Sinon, j'ai pas trop avancé sur mon pb, en attendant de me remettre dedans, j'ai installé kubuntu...


----------



## nico60 (14 Décembre 2005)

Bonsoir,

J'ai trouvé la source du problème: mémoire NVRAM défaillante... ubuntu fonctionnait bien car n'utilisait pas la vram de la même façon.

Voila, donc problème de carte mère à changer--> je le vend en pièces détachées!

Merci pour votre aide et à bientôt

Nico


----------



## Thanidran (15 Décembre 2005)

ah ouais quand meme...


----------



## tinibook (15 Décembre 2005)

Si ton portable a moins d'une année il est couvert par la garantie constructeur donc par Apple et ils ne peuvent pas te refuser la prise en charge. 

C'est clair que une fois ce délai passé


----------



## vincmyl (15 Décembre 2005)

Ca coute une fortune


----------



## Thanidran (15 Décembre 2005)

bah tu parles, c'est là dessus qu'ils se font les plus grosses marges


----------



## nico60 (15 Décembre 2005)

Thanidran a dit:
			
		

> bah tu parles, c'est là dessus qu'ils se font les plus grosses marges


 
Oui, d'ailleurs j'avais éssayé de voir pour la changer...facturation de plus de 1000euros!! 

Je préfère du coup le revendre en pièces détachées!


----------



## vincmyl (16 Décembre 2005)

Oui mais encore faut il trouver des gens interessé


----------



## nico60 (17 Décembre 2005)

a ce jour, toutes les pièces de mon alubook sont vendues.... deux jours ont suffit (sauf la batterie et sont chargeur)

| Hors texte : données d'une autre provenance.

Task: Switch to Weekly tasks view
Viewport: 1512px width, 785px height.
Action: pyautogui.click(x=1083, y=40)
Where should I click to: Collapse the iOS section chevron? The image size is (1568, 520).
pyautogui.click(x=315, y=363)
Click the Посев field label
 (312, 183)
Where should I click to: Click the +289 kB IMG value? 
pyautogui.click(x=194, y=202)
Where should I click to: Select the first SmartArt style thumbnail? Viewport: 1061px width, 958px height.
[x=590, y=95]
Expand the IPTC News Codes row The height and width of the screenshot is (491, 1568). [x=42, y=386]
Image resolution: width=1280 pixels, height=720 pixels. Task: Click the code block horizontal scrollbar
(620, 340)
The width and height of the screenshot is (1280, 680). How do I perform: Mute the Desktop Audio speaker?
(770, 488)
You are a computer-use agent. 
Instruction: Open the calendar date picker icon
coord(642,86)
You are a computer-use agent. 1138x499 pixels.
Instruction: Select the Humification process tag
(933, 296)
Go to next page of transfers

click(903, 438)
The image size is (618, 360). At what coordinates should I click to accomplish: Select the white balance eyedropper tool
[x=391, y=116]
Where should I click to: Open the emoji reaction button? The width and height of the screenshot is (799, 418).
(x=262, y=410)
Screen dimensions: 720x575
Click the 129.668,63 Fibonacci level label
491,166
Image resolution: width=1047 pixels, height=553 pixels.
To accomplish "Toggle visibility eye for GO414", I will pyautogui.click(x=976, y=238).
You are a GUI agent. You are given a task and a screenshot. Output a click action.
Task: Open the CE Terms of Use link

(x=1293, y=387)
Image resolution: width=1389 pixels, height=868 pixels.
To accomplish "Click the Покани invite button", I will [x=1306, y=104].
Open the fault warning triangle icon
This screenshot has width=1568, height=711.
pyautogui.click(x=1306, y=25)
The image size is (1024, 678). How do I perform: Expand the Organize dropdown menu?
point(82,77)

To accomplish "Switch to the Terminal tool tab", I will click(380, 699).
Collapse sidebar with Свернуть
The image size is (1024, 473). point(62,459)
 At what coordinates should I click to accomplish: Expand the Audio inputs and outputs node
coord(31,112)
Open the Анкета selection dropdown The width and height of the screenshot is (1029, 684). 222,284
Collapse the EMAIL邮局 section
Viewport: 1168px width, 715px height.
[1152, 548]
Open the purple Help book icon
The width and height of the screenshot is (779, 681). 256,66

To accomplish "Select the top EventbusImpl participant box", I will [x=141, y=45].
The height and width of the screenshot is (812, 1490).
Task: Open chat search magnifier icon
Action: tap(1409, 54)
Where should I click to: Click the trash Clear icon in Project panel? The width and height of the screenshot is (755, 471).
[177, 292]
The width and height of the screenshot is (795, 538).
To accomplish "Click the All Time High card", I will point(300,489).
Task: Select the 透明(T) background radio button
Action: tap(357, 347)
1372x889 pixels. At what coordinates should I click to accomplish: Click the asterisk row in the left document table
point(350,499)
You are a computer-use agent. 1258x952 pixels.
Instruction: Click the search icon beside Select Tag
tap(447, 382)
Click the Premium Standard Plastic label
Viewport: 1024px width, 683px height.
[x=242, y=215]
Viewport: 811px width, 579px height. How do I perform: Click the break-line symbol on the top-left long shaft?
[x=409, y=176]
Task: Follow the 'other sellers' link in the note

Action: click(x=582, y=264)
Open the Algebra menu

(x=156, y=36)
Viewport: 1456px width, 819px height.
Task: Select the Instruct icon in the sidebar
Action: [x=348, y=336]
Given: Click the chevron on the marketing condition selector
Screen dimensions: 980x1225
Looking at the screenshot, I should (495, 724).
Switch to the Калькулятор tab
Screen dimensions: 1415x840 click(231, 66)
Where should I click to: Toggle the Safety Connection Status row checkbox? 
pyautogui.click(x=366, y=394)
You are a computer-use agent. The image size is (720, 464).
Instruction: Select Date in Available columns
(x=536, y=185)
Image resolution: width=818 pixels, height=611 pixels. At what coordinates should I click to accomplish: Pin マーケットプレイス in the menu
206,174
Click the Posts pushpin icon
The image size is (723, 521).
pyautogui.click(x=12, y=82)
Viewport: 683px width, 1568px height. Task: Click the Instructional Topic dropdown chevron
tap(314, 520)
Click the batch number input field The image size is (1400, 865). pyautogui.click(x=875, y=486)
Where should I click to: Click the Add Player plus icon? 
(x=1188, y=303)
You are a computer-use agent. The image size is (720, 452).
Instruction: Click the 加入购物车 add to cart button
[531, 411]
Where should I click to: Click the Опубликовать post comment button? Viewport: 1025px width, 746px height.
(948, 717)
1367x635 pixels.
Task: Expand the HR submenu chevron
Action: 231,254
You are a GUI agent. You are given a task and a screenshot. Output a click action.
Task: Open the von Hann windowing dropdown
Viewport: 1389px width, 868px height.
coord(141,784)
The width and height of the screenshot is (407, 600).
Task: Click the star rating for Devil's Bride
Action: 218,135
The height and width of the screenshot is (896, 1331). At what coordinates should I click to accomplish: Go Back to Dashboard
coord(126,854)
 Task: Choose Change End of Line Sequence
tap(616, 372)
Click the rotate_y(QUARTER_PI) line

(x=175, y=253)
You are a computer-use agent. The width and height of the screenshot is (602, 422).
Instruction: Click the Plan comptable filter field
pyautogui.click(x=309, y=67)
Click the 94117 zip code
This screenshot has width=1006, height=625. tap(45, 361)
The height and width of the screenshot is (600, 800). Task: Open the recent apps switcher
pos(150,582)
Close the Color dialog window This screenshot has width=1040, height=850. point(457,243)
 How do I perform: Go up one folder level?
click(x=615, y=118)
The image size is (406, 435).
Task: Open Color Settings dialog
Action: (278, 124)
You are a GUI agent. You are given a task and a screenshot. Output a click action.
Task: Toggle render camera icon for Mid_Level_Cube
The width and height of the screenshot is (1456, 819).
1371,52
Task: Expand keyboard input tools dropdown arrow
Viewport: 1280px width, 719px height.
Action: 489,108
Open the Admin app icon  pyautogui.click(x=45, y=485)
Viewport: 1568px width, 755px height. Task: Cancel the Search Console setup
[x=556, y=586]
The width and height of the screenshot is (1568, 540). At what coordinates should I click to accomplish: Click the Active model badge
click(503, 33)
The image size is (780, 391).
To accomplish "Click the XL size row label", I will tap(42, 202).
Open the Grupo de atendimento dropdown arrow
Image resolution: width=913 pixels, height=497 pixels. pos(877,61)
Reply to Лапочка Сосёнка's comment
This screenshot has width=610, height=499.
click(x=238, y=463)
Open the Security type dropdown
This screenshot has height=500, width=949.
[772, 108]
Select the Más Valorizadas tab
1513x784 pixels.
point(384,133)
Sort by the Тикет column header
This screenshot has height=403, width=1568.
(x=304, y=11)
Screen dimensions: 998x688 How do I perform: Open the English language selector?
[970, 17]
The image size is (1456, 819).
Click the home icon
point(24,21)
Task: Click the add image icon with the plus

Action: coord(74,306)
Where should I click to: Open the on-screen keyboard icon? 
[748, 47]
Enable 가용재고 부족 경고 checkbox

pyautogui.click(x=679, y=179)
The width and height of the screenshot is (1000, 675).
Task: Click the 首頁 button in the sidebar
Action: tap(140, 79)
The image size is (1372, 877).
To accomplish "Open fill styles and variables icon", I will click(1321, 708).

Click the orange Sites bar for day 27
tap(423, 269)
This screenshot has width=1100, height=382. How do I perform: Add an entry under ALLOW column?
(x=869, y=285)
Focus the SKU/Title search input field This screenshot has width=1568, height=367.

Et j'ai même gardé la ram et le disque dur...


----------



## Thanidran (17 Décembre 2005)

eBay ? t'as été rapide sur ce coup là


----------



## nico60 (17 Décembre 2005)

Thanidran a dit:
			
		

> eBay ? t'as été rapide sur ce coup là




Non, pas ebay, tout simplement sur macbidouille et pdafrance principalement!

mais je pense que je passerai par ebay pour les 2 batteries restantes...(pas beaucoup de demande sur les forums)

 

Sinon, me revoila avec un ibook 12" (pour l'instant on verra apres noel!)


----------